[The input]

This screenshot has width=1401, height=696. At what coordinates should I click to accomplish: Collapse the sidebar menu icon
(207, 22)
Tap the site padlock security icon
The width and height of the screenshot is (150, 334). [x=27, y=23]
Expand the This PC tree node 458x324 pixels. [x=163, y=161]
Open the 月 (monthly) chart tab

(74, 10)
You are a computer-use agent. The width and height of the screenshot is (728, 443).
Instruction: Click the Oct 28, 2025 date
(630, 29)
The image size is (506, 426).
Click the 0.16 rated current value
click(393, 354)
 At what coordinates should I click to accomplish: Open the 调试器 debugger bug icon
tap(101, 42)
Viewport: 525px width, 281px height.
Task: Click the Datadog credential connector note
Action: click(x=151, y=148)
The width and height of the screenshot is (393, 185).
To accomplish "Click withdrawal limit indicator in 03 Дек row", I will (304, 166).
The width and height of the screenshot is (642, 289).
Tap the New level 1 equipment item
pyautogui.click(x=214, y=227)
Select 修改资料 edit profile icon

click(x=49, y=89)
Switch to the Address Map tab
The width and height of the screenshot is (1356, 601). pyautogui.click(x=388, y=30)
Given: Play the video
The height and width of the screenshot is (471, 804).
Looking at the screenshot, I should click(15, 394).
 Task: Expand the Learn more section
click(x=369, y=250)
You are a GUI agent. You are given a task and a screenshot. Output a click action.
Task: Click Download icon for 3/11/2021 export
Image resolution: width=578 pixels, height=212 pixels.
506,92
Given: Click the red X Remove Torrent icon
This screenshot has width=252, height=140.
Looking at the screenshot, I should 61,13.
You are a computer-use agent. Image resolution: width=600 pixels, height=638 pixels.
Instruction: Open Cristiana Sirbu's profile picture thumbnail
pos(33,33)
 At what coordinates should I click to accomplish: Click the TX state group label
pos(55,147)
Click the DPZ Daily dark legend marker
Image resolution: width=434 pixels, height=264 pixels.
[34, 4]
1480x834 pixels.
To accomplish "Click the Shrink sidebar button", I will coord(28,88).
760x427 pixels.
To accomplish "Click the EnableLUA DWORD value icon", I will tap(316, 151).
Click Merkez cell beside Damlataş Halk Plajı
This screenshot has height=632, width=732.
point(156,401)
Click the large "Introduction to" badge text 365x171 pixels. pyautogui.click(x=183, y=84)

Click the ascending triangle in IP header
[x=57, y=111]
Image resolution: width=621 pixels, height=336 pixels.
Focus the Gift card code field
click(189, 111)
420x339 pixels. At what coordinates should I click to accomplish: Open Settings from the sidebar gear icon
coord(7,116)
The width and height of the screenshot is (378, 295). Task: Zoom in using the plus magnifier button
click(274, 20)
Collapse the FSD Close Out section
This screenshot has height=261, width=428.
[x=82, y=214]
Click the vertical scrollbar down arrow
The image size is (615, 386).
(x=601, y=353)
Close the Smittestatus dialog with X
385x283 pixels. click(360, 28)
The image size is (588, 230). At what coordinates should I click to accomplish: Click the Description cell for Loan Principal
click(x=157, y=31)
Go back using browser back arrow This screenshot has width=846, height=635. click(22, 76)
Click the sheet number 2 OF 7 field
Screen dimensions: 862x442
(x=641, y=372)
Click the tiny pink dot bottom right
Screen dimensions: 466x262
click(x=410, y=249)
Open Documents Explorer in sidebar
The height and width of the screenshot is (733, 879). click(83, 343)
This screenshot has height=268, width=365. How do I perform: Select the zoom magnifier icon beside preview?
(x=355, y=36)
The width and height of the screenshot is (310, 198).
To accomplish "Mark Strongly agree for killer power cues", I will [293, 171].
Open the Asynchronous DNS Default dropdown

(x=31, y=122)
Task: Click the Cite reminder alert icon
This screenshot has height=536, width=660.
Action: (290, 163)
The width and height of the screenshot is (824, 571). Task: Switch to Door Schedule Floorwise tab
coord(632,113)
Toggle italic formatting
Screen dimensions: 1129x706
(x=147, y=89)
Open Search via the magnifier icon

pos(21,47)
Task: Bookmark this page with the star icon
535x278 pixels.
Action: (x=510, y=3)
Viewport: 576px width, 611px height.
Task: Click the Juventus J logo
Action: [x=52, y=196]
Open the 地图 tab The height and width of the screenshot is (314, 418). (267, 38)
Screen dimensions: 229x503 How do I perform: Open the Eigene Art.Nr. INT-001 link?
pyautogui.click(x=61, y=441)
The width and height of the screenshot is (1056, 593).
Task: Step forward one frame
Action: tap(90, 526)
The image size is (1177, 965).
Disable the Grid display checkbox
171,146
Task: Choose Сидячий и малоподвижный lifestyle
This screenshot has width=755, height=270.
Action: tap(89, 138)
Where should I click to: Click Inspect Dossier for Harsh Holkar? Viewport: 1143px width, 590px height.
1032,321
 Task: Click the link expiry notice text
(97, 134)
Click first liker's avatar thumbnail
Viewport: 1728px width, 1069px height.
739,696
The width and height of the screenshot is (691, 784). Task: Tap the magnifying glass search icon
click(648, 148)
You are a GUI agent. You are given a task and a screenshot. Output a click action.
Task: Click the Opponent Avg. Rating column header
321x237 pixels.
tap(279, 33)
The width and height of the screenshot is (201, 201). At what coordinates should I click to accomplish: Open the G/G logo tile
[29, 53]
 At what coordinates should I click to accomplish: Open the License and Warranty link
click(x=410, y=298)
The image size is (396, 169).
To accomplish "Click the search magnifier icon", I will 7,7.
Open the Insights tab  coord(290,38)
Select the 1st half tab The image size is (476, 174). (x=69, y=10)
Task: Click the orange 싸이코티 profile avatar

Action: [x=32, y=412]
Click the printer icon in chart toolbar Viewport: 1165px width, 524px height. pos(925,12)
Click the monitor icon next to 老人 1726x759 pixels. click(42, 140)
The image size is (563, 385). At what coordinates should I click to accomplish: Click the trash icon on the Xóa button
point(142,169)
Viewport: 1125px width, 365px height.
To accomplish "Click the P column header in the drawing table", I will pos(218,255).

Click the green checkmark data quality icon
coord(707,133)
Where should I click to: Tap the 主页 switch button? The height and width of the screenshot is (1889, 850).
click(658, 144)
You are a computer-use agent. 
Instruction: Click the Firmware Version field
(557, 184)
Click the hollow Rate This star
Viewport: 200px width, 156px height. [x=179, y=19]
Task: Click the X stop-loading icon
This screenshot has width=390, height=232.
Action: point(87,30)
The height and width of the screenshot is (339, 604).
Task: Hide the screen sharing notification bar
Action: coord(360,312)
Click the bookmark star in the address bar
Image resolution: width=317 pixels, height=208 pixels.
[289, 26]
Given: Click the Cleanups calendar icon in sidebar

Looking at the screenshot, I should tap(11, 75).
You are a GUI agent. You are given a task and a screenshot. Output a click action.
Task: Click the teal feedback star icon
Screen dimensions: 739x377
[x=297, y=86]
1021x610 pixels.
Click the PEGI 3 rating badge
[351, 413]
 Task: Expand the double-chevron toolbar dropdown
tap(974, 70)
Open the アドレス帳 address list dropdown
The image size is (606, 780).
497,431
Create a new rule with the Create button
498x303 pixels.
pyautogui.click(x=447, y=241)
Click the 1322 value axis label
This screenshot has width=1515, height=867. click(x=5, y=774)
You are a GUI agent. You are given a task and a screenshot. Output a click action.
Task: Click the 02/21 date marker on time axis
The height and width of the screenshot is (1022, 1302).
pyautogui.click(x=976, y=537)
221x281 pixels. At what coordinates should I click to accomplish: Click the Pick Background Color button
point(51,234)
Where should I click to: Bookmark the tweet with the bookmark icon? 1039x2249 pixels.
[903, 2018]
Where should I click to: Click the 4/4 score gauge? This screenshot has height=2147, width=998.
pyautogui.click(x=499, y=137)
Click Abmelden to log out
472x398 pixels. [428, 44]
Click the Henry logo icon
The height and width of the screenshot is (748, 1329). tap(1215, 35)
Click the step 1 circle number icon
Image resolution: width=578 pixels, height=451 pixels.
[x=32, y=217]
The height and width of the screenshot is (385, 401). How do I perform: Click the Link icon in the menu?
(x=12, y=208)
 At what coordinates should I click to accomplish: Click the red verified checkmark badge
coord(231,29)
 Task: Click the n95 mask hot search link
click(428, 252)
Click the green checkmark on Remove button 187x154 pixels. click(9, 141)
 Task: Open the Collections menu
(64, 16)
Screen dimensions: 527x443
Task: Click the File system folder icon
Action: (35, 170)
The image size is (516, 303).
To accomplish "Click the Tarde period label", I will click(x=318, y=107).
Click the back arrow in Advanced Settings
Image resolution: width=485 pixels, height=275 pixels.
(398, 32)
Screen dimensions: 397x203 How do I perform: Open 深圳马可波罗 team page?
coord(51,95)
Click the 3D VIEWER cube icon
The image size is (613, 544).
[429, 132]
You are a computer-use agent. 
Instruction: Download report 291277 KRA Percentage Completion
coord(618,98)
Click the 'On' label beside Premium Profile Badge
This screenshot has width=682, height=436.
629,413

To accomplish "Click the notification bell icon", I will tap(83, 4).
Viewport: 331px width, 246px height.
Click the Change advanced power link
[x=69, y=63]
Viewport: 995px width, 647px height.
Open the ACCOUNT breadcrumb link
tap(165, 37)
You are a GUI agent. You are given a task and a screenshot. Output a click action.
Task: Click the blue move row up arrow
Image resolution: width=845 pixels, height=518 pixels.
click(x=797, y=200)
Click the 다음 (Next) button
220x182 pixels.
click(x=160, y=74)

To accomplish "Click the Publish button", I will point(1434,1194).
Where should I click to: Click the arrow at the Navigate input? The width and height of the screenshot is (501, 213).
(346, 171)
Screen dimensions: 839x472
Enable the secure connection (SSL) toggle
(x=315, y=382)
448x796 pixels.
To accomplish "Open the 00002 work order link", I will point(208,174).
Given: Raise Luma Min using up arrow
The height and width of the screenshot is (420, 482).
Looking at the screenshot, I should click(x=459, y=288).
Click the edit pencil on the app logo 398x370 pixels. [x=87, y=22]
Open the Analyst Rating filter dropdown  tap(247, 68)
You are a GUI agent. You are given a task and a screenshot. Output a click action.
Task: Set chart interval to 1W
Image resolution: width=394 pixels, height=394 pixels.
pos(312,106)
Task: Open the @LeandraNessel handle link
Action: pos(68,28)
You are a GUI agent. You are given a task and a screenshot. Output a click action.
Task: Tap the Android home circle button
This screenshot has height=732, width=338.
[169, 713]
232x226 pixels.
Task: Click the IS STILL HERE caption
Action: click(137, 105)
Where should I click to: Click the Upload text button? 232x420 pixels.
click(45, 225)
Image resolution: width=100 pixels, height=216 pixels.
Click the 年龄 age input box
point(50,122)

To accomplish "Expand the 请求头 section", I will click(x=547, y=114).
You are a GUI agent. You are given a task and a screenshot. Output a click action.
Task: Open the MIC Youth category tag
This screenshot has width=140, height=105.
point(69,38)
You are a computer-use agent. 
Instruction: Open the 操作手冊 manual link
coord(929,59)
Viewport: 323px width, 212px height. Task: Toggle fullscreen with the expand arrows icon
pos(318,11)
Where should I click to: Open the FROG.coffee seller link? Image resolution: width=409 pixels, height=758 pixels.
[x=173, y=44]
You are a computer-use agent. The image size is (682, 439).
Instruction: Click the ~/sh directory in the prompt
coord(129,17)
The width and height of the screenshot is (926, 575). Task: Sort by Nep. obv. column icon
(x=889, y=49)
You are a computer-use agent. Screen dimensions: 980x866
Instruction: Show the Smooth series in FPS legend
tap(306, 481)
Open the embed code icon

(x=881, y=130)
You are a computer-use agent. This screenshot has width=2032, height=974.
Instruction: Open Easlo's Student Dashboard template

[Aim of the task] Copy only this part of the entries above: the line with "The width and height of the screenshot is (201, 201).", the line with "1021x610 pixels.", and the lines between, all exactly as written.

[Result]
The width and height of the screenshot is (201, 201). At what coordinates should I click to accomplish: Open the G/G logo tile
[29, 53]
 At what coordinates should I click to accomplish: Open the License and Warranty link
click(x=410, y=298)
The image size is (396, 169).
To accomplish "Click the search magnifier icon", I will 7,7.
Open the Insights tab  coord(290,38)
Select the 1st half tab The image size is (476, 174). (x=69, y=10)
Task: Click the orange 싸이코티 profile avatar

Action: [x=32, y=412]
Click the printer icon in chart toolbar Viewport: 1165px width, 524px height. pos(925,12)
Click the monitor icon next to 老人 1726x759 pixels. click(42, 140)
The image size is (563, 385). At what coordinates should I click to accomplish: Click the trash icon on the Xóa button
point(142,169)
Viewport: 1125px width, 365px height.
To accomplish "Click the P column header in the drawing table", I will pos(218,255).

Click the green checkmark data quality icon
coord(707,133)
Where should I click to: Tap the 主页 switch button? The height and width of the screenshot is (1889, 850).
click(658, 144)
You are a computer-use agent. 
Instruction: Click the Firmware Version field
(557, 184)
Click the hollow Rate This star
Viewport: 200px width, 156px height. [x=179, y=19]
Task: Click the X stop-loading icon
This screenshot has width=390, height=232.
Action: point(87,30)
The height and width of the screenshot is (339, 604).
Task: Hide the screen sharing notification bar
Action: coord(360,312)
Click the bookmark star in the address bar
Image resolution: width=317 pixels, height=208 pixels.
[289, 26]
Given: Click the Cleanups calendar icon in sidebar

Looking at the screenshot, I should tap(11, 75).
You are a GUI agent. You are given a task and a screenshot. Output a click action.
Task: Click the teal feedback star icon
Screen dimensions: 739x377
[x=297, y=86]
1021x610 pixels.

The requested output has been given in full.